The second is more important. The increase in the pay for (some) non-graduate jobs is another reminder of how wage rates in some of the traditional haunts of the intelligentsia, whether it be in universities or the media, have declined in relative — and not infrequently — absolute terms. Thirty or 40 years ago, a successful journalist or academic was guaranteed access to the lifestyle of the comfortable middle class. For many reasons, that is no longer the case. This shift helps explain both the radicalization of academia and, as has been all too evident in recent weeks, that of the media. No longer, as they see it, having a vested interest in the existing system, they are agitating to replace it with one in which they will have the power and the spoils that go with it. The same will also apply to those millions of underemployed graduates. To understand why academics are teaching what they are, why journalists were writing and broadcasting what they are, and why so many younger people are ready to listen to them, this is not a bad place to start.

[TASK REQUIREMENTS]
Copy the passage above on the relative decline in pay for academics and journalists word for word, from its first sentence to its last.

[GIVEN RECORDS]
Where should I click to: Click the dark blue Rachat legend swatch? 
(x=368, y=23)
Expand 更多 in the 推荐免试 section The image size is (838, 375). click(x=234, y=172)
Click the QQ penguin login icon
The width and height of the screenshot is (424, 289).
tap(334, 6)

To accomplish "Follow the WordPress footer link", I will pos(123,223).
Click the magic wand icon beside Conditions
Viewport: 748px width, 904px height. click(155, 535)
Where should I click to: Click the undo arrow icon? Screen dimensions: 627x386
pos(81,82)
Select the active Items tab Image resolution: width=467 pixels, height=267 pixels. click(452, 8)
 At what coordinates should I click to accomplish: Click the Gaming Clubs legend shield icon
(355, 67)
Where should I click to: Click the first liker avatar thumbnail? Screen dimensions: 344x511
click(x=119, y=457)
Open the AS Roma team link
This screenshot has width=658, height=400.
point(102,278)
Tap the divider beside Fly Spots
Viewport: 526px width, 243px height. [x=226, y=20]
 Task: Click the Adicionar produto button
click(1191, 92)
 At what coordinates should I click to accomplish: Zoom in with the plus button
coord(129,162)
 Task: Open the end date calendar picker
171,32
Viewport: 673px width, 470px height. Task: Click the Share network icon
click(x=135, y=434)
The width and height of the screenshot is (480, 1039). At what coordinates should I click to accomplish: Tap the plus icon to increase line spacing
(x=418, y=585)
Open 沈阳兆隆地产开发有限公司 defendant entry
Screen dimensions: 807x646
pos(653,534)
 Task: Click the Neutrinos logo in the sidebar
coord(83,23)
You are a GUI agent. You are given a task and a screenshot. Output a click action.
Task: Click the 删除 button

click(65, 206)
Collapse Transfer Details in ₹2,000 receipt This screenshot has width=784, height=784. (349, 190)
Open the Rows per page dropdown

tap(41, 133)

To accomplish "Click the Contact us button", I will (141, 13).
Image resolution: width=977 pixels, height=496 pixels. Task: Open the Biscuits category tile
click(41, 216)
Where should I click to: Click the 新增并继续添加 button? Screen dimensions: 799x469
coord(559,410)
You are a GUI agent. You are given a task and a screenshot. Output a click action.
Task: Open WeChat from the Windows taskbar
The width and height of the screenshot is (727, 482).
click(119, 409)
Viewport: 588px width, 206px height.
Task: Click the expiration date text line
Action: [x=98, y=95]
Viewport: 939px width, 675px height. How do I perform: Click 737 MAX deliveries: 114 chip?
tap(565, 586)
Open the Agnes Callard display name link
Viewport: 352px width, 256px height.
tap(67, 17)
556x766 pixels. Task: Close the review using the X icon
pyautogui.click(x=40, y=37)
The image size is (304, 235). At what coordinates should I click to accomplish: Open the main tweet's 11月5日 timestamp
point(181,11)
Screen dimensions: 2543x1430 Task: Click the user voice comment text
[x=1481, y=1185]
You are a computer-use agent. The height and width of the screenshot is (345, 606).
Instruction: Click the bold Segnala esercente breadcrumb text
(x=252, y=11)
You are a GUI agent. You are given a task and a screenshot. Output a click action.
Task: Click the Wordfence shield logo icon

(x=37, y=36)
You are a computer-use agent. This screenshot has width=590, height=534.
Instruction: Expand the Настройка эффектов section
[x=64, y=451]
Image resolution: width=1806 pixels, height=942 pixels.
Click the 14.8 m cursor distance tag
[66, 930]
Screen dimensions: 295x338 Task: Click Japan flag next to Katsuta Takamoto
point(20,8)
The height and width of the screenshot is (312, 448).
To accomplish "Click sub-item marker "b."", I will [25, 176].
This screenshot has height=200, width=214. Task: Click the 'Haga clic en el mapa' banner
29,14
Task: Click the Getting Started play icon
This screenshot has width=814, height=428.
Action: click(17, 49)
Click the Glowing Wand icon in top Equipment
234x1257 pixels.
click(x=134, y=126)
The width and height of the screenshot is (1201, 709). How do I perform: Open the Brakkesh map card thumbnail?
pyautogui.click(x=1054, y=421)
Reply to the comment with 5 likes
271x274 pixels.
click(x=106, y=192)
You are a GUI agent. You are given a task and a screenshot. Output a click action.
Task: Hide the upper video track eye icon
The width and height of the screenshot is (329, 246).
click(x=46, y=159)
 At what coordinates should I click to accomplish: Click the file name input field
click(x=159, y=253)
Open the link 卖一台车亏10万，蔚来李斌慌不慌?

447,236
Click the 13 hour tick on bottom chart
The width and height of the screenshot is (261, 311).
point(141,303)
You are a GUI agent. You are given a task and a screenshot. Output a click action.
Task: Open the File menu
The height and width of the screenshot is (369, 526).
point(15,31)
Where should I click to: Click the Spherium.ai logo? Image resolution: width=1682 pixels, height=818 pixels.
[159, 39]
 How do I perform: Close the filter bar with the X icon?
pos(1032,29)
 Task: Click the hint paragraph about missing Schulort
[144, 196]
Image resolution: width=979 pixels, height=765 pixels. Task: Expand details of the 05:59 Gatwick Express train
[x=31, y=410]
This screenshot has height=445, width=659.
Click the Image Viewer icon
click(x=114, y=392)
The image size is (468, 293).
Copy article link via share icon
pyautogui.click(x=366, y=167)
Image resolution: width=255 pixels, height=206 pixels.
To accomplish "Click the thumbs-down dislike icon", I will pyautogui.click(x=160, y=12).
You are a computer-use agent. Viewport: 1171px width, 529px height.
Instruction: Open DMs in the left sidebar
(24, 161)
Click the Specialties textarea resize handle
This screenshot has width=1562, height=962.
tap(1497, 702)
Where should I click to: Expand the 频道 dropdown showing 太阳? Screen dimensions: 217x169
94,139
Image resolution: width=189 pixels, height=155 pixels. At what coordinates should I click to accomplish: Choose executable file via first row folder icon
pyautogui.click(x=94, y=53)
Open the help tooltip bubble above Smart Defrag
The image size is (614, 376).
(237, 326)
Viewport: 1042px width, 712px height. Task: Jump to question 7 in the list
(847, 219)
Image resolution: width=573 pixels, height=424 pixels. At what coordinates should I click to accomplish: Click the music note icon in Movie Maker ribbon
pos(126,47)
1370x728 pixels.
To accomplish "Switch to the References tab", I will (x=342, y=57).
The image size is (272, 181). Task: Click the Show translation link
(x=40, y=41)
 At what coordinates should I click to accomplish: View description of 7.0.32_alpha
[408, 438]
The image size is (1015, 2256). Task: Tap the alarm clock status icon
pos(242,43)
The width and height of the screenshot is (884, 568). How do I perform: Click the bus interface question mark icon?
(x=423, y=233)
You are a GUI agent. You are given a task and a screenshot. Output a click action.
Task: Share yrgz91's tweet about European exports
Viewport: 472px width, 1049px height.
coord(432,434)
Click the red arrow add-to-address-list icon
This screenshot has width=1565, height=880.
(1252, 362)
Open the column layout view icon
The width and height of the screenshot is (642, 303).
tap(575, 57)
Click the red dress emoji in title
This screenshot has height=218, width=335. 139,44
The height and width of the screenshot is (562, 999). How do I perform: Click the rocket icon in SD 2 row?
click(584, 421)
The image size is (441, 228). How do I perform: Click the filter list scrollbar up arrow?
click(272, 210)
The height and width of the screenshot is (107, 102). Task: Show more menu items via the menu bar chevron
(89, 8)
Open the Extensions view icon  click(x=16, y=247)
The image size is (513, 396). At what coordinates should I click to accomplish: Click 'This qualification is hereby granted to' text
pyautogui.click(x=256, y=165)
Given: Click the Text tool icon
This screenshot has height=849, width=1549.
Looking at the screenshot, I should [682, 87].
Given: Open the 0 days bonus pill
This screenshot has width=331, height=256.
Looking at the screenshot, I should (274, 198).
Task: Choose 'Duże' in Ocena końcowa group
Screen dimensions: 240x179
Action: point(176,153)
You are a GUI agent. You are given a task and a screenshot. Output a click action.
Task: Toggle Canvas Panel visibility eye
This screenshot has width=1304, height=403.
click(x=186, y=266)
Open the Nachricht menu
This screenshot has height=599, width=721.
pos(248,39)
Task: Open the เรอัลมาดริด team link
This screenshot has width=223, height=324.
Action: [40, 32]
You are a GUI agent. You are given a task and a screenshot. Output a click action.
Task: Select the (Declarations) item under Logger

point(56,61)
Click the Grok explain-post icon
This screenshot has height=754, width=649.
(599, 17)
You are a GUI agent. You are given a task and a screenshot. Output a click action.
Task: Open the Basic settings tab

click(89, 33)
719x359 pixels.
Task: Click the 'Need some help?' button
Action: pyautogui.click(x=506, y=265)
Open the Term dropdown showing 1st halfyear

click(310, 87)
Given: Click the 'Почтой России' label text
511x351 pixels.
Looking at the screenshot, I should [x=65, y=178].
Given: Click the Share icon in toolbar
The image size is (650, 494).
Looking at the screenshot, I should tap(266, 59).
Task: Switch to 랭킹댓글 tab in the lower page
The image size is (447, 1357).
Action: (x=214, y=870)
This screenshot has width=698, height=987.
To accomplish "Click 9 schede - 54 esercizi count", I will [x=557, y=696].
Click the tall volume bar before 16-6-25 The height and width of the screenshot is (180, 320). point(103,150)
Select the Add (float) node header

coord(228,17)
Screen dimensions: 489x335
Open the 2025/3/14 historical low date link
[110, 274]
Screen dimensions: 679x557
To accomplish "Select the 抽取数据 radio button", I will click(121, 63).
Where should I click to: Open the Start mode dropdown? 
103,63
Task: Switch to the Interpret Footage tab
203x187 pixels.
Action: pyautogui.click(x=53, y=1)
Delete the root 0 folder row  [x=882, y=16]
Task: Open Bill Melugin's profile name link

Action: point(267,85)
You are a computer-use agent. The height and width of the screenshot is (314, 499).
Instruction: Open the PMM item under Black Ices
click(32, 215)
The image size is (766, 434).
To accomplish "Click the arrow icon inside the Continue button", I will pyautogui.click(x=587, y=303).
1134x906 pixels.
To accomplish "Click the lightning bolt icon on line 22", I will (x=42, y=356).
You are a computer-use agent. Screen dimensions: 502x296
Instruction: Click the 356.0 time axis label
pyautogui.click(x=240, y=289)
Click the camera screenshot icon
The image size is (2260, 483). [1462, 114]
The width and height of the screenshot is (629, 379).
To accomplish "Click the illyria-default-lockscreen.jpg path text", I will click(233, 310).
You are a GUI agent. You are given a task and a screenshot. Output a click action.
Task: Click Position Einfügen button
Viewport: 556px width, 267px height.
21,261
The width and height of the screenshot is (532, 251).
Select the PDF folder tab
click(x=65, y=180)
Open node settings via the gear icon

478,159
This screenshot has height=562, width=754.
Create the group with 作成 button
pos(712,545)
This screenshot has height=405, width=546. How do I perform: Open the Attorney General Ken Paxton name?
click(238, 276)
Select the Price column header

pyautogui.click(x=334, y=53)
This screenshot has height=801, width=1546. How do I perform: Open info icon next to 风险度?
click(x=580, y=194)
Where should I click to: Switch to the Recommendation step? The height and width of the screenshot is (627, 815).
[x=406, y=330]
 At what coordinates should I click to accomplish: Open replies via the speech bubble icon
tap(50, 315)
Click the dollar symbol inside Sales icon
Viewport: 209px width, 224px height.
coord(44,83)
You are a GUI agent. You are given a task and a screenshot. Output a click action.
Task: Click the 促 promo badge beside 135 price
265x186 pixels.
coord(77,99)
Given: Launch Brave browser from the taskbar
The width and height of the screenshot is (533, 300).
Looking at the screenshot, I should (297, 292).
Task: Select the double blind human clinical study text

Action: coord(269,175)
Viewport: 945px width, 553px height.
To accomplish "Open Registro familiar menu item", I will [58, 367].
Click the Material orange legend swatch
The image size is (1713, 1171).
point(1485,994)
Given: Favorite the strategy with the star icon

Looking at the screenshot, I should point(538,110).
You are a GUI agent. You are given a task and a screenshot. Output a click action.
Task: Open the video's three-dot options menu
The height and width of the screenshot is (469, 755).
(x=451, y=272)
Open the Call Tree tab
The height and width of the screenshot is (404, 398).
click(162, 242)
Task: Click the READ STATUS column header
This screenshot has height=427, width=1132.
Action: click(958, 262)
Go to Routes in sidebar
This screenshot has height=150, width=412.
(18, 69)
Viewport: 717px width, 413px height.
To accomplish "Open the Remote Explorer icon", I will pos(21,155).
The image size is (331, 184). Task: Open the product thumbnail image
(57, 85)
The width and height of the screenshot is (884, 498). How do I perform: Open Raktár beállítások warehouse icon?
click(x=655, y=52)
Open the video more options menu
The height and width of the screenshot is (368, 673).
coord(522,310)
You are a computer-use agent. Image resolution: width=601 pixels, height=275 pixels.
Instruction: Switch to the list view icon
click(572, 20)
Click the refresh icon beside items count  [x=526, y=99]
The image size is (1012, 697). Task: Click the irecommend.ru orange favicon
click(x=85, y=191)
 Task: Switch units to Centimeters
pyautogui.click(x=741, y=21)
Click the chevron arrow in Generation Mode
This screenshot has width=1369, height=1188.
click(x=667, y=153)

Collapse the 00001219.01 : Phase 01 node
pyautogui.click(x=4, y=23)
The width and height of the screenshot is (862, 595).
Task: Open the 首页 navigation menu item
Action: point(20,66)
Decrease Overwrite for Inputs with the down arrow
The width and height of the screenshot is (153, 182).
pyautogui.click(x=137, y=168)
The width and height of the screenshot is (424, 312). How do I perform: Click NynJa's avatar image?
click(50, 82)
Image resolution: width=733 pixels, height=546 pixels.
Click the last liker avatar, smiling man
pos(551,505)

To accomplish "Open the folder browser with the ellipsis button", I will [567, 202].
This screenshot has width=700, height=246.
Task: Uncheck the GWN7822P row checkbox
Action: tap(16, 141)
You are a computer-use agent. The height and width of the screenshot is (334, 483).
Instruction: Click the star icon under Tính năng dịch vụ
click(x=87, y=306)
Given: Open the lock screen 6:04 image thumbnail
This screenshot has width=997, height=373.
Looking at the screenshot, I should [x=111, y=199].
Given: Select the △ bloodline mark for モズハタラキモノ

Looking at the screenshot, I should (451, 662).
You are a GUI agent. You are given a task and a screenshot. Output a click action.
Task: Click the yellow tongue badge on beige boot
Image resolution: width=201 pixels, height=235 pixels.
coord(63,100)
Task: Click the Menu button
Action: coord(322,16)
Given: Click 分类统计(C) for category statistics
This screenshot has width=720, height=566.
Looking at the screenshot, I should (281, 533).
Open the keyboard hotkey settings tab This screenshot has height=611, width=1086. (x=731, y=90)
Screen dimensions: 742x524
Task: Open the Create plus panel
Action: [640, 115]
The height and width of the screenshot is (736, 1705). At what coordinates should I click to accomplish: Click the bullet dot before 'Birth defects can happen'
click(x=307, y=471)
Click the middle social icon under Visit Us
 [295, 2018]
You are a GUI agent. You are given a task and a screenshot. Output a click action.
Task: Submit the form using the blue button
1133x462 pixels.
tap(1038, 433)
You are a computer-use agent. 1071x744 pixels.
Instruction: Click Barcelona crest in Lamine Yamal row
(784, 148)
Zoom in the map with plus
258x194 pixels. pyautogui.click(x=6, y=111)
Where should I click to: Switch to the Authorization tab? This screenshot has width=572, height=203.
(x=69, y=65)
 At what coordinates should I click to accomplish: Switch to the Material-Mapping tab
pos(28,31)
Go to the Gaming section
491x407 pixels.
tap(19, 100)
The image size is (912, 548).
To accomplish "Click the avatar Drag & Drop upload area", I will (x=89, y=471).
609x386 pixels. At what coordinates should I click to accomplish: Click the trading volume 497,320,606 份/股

[PROBLEM SOLUTION]
The second is more important. The increase in the pay for (some) non-graduate jobs is another reminder of how wage rates in some of the traditional haunts of the intelligentsia, whether it be in universities or the media, have declined in relative — and not infrequently — absolute terms. Thirty or 40 years ago, a successful journalist or academic was guaranteed access to the lifestyle of the comfortable middle class. For many reasons, that is no longer the case. This shift helps explain both the radicalization of academia and, as has been all too evident in recent weeks, that of the media. No longer, as they see it, having a vested interest in the existing system, they are agitating to replace it with one in which they will have the power and the spoils that go with it. The same will also apply to those millions of underemployed graduates. To understand why academics are teaching what they are, why journalists were writing and broadcasting what they are, and why so many younger people are ready to listen to them, this is not a bad place to start.